>>>>
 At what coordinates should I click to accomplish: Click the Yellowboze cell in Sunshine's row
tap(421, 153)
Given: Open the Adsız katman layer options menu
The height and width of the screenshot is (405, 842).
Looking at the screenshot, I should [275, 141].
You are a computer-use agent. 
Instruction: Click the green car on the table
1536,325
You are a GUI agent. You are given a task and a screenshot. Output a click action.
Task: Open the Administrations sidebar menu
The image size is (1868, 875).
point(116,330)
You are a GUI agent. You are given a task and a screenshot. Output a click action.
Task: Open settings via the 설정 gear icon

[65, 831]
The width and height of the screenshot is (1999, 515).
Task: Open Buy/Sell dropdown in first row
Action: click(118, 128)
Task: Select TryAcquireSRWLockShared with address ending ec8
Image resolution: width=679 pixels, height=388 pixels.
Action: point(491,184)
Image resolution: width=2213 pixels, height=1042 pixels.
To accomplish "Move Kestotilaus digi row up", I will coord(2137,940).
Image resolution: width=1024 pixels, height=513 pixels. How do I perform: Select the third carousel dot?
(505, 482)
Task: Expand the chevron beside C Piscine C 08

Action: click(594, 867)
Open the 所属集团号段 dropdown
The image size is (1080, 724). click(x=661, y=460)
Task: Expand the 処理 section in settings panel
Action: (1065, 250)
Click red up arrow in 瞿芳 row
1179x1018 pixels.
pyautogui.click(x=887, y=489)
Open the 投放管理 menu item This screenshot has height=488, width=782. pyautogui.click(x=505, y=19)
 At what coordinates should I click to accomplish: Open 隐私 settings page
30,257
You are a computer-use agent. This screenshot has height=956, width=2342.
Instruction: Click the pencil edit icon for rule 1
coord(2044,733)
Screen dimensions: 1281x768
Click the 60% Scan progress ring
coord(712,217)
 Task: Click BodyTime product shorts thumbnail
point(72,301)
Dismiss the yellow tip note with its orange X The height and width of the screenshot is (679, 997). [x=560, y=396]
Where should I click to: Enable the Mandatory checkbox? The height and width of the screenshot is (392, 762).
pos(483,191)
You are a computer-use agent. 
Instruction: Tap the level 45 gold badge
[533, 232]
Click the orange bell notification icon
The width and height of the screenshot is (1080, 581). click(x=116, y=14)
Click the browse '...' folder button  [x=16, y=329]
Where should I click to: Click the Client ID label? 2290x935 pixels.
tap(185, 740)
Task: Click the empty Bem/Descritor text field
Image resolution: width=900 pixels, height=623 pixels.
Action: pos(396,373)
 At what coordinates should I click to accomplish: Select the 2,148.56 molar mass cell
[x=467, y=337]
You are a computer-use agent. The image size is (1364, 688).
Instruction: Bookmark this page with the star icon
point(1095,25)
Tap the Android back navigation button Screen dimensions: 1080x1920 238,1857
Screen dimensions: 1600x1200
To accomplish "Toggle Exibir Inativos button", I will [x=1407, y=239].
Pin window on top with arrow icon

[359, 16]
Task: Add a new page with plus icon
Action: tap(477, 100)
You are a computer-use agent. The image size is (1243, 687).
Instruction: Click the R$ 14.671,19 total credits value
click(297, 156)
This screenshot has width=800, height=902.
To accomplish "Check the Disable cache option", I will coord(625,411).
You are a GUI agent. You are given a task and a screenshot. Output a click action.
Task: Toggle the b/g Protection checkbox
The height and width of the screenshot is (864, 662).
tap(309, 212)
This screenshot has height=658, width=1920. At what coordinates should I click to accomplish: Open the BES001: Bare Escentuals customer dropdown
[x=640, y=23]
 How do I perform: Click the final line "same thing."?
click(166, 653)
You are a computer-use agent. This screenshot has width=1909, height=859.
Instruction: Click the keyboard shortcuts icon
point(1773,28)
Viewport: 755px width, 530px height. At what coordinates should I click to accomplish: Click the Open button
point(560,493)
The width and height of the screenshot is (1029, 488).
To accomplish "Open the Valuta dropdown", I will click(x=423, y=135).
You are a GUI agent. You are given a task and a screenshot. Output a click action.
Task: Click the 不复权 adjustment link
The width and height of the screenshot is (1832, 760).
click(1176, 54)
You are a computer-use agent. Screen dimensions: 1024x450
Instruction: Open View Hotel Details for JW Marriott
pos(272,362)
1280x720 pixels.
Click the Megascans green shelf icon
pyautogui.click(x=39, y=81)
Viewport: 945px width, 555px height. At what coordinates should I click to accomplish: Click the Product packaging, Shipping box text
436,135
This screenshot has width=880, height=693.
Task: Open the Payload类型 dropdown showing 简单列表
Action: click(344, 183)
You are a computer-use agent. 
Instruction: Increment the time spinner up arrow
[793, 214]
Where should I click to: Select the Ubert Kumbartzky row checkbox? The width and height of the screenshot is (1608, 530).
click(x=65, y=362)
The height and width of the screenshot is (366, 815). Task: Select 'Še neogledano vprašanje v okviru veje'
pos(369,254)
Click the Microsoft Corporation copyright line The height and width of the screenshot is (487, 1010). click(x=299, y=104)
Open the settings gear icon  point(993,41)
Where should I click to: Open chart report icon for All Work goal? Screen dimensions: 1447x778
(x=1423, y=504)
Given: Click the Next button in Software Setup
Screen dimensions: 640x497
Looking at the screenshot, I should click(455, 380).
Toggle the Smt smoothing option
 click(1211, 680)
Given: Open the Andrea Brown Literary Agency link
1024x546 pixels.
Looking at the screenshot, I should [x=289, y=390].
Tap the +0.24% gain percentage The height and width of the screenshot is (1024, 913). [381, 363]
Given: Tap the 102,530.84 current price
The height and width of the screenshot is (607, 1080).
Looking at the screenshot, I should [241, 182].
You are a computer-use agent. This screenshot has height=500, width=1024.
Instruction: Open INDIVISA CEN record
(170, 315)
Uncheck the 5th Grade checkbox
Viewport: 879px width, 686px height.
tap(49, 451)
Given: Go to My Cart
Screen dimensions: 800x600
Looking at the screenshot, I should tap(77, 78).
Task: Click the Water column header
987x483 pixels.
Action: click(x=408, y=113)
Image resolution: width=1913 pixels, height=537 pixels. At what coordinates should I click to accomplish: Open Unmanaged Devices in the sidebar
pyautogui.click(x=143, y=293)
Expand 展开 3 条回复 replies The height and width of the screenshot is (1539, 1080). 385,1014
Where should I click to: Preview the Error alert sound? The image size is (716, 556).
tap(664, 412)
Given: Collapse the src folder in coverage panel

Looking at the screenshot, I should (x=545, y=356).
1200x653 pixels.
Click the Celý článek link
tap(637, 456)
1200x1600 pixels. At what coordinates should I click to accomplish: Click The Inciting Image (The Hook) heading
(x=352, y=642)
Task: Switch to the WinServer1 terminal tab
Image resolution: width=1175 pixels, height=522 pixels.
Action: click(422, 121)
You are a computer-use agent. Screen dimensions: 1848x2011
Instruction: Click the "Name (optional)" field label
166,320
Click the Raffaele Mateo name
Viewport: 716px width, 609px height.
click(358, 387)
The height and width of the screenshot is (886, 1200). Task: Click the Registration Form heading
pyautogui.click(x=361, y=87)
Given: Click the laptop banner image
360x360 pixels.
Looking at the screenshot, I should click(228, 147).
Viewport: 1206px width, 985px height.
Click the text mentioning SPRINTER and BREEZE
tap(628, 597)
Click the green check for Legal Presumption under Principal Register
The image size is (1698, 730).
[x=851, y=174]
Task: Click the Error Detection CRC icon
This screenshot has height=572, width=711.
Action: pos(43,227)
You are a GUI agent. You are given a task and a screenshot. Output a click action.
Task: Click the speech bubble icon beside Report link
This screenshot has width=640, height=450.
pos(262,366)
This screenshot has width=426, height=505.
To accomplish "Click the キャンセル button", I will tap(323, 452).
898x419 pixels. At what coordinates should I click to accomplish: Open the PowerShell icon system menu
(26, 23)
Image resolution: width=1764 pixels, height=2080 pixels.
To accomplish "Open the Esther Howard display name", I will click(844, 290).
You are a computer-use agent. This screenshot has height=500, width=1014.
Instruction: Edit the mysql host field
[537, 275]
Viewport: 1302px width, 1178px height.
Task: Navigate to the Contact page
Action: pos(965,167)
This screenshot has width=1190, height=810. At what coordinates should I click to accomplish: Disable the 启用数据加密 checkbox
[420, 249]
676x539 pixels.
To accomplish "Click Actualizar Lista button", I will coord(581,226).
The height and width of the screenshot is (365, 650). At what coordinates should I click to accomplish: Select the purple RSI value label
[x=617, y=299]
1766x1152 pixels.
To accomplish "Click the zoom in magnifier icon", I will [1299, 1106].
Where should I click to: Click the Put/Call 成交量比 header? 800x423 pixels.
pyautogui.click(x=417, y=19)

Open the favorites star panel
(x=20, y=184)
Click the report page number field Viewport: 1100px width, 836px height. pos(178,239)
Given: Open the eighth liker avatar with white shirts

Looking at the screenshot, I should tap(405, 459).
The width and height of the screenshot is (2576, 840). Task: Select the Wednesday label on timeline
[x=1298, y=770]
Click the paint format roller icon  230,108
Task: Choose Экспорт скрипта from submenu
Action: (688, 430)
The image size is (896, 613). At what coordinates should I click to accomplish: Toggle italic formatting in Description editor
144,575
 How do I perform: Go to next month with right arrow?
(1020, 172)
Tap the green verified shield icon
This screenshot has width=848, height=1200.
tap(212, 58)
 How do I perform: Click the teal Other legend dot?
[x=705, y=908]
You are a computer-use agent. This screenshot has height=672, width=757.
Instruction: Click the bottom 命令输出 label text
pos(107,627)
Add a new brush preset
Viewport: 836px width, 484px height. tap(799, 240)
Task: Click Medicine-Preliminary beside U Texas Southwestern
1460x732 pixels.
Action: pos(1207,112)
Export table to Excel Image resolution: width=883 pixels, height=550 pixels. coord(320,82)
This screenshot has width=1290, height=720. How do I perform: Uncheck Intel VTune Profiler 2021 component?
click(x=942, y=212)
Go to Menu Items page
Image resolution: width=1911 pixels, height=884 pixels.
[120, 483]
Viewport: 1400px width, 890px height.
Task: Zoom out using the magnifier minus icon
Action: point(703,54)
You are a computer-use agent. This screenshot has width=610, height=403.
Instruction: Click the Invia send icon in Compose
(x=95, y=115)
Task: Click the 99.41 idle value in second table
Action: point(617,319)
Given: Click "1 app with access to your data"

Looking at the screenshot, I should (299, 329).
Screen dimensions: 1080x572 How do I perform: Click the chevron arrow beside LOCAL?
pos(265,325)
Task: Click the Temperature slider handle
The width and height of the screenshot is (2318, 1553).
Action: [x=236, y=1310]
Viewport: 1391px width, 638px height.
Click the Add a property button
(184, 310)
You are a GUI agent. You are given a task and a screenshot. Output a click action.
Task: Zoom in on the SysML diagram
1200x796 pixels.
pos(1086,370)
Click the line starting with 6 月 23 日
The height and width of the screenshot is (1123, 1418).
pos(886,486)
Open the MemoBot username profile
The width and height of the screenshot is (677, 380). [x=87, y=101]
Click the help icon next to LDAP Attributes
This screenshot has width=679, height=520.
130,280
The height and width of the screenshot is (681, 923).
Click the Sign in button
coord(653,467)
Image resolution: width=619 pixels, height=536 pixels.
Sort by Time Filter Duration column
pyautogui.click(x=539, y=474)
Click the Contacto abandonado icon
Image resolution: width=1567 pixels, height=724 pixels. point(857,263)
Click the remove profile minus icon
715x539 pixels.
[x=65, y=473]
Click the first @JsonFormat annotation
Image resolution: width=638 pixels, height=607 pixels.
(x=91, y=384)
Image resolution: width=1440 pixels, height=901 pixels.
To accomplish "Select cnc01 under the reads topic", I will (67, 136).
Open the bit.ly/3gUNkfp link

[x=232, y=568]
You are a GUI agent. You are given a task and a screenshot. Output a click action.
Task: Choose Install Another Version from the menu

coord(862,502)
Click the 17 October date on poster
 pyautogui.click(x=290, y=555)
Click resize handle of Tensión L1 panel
<<<<
Show me each line of the listing above with "handle" in it.

Task: Click the Temperature slider handle
Click resize handle of Tensión L1 panel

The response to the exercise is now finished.